The extract was filtered, pooled and concentrated on Rotavapour (Buchi, USA) and dried in lyophilizer Buparlisib mouse (Laboconco, USA) under reduced pressure to obtain 10.6% of residue (CAEt). Preliminary qualitative phytochemical screening
of CAEt gave a positive result for steroids, carbohydrates, triterpenoids, resins, flavanoids, and tannins. Diabetes was induced in rats by injecting a freshly prepared solution of streptozotocin (STZ, 50 mg/kg bw, i.p) in 0.1 M citrate buffer, pH was 4.5. Fasting blood glucose concentration was measured after one week of STZ injection to confirm for induced diabetes. The rats with blood glucose level above 140 mg/dl were considered to be diabetic and were used in the experiment. The animals were kept fasting overnight for dosing as per inhibitors experimental design. After induction of diabetes, forty rats were divided into five groups equally9 as follows. Group I: (control group): rats of this group received only vehicle solution. Fasting blood samples were drawn on 1st day after single administration of CAEt and after 7 and 14 days by tail vein puncture under mild ether anesthesia in Eppendroff’s tubes containing 50 ml of anticoagulant (10% trisodium citrate solution) from the normal and STZ-induced diabetic rats. All the animals were sacrificed by decapitation after recording the final body weight.

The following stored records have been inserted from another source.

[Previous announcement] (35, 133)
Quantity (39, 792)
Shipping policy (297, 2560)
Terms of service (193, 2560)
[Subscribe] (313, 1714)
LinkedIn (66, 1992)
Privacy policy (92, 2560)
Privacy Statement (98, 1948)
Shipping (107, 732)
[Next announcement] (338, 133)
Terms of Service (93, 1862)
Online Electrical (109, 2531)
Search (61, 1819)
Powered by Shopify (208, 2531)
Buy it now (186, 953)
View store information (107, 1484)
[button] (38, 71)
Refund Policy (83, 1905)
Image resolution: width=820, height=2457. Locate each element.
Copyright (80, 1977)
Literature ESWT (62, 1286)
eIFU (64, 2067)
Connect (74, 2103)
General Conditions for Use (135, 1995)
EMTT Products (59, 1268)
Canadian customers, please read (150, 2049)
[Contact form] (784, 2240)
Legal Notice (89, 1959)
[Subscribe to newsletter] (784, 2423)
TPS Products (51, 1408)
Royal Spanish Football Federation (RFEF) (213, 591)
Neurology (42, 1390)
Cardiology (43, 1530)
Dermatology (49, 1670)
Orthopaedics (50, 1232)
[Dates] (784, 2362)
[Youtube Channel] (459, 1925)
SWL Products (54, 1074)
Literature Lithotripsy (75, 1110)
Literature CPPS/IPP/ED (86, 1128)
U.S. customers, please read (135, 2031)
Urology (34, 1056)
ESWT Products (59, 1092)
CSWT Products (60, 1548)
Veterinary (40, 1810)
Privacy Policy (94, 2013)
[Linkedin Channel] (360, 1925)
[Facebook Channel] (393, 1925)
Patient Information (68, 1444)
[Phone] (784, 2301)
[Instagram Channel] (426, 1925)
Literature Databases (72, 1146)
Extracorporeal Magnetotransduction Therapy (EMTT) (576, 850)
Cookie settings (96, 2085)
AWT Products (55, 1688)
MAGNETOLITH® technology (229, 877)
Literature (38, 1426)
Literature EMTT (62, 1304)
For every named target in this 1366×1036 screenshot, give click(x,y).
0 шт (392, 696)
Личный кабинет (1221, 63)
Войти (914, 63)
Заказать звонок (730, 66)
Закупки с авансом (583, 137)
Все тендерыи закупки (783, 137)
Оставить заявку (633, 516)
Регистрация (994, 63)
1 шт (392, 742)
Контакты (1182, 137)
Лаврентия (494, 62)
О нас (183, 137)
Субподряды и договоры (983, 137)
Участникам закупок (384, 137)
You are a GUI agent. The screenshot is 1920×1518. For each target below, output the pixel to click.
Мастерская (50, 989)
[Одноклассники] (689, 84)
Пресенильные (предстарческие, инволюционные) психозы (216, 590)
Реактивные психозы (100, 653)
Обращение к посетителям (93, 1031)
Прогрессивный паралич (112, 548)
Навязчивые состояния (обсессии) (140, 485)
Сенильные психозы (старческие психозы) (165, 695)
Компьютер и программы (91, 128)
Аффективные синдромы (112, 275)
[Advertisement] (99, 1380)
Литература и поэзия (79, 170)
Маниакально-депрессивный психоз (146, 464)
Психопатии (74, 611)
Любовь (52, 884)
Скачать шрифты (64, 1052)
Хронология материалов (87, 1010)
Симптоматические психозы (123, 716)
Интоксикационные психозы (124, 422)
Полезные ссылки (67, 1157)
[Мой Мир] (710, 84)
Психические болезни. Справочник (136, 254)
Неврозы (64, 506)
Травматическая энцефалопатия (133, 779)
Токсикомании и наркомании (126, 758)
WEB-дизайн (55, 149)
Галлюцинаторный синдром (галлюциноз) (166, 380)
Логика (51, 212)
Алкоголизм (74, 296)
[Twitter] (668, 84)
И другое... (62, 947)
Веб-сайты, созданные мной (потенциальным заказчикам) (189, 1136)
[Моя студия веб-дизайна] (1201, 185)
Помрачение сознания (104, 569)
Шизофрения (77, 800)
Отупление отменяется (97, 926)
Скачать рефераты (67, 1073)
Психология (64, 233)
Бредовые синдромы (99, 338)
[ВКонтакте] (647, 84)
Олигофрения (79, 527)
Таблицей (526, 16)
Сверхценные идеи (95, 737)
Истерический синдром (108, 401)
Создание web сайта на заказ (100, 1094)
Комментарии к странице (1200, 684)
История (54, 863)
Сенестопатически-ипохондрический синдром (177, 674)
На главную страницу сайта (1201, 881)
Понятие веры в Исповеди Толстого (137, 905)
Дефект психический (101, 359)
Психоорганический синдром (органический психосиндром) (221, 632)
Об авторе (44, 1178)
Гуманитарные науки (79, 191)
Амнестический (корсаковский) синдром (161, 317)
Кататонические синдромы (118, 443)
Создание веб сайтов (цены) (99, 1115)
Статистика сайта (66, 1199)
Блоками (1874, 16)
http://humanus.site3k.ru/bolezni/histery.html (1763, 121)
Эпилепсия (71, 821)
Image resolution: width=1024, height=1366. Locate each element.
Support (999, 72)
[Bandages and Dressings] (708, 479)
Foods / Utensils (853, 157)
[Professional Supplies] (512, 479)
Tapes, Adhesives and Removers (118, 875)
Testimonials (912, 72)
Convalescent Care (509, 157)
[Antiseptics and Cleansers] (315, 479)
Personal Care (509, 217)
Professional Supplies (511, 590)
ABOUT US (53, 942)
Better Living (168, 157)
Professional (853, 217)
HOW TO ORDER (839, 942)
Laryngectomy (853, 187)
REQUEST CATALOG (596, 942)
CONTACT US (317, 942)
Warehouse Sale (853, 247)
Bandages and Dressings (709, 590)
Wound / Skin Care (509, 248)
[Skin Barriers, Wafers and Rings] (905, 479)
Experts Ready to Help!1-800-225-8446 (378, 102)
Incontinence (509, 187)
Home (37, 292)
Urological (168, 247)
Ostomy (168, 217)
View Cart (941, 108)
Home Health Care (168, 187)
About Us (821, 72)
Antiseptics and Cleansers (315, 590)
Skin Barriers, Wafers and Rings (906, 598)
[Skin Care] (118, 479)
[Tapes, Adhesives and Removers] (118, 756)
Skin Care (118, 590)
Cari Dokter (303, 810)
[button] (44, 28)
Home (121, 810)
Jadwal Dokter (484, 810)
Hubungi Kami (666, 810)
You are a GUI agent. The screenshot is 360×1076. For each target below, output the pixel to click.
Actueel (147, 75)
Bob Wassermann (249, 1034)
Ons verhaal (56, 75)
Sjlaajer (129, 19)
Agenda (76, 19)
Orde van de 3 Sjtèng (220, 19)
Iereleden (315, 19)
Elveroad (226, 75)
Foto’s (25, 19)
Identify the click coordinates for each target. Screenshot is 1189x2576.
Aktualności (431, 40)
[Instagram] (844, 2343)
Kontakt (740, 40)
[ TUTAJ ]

Blood was collected and serum was separated by centrifugation at 5000 rpm for 10 min for insulin assay by enzyme-linked PARP inhibitor immunosorbent assay (ELISA) technique. After overnight fasting, on the day to the animals
were sacrificed, a zero-min blood sample was taken from tip of tail vein of all the rats: control (Group I), diabetic (Group II), CAEt (Group III), CAEt (Group IV) and tolbutamide (Group V). The rats of all groups were given glucose (2 g/kg) 30 min after dosing and blood samples were collected at 30th and 90th min for the measurement of glucose levels by single touch glucometer after the administration of glucose. Serum insulin was measured10 using ELISA kit from Boehringer Mannheim Diagnostic, Mannheim, Germany. The intra-assay variation was 4.9%. As the samples were run at a time there was no inter-assay variation. The insulin level in serum was expressed in μIU/ml. Lipid peroxidation in liver and kidney were estimated colorimetrically by thiobarbituric acid reactive substances (TBRAS)11 and hydroperoxides.12 Glutathione (GSH) was estimated using Beutler method,13 glutathione reductase (GSH-R) was estimated using the method of Horn.14 Superoxide dismutase (SOD) was measured by using Kakkar’s15 method. Catalase (CAT) activity was measured by using the rate of decomposition of H2O2 by method of Aebi.16 All these estimations were made in both liver and kidney. Total cholesterol (TC), high density lipoproteins (HDL) cholesterol, Triglyceride (TG) levels in serum were measured spectrophometrically by Allian Buccolo method.17 Low-density lipoprotein (LDL) cholesterol was calculated by Friedewald’s method.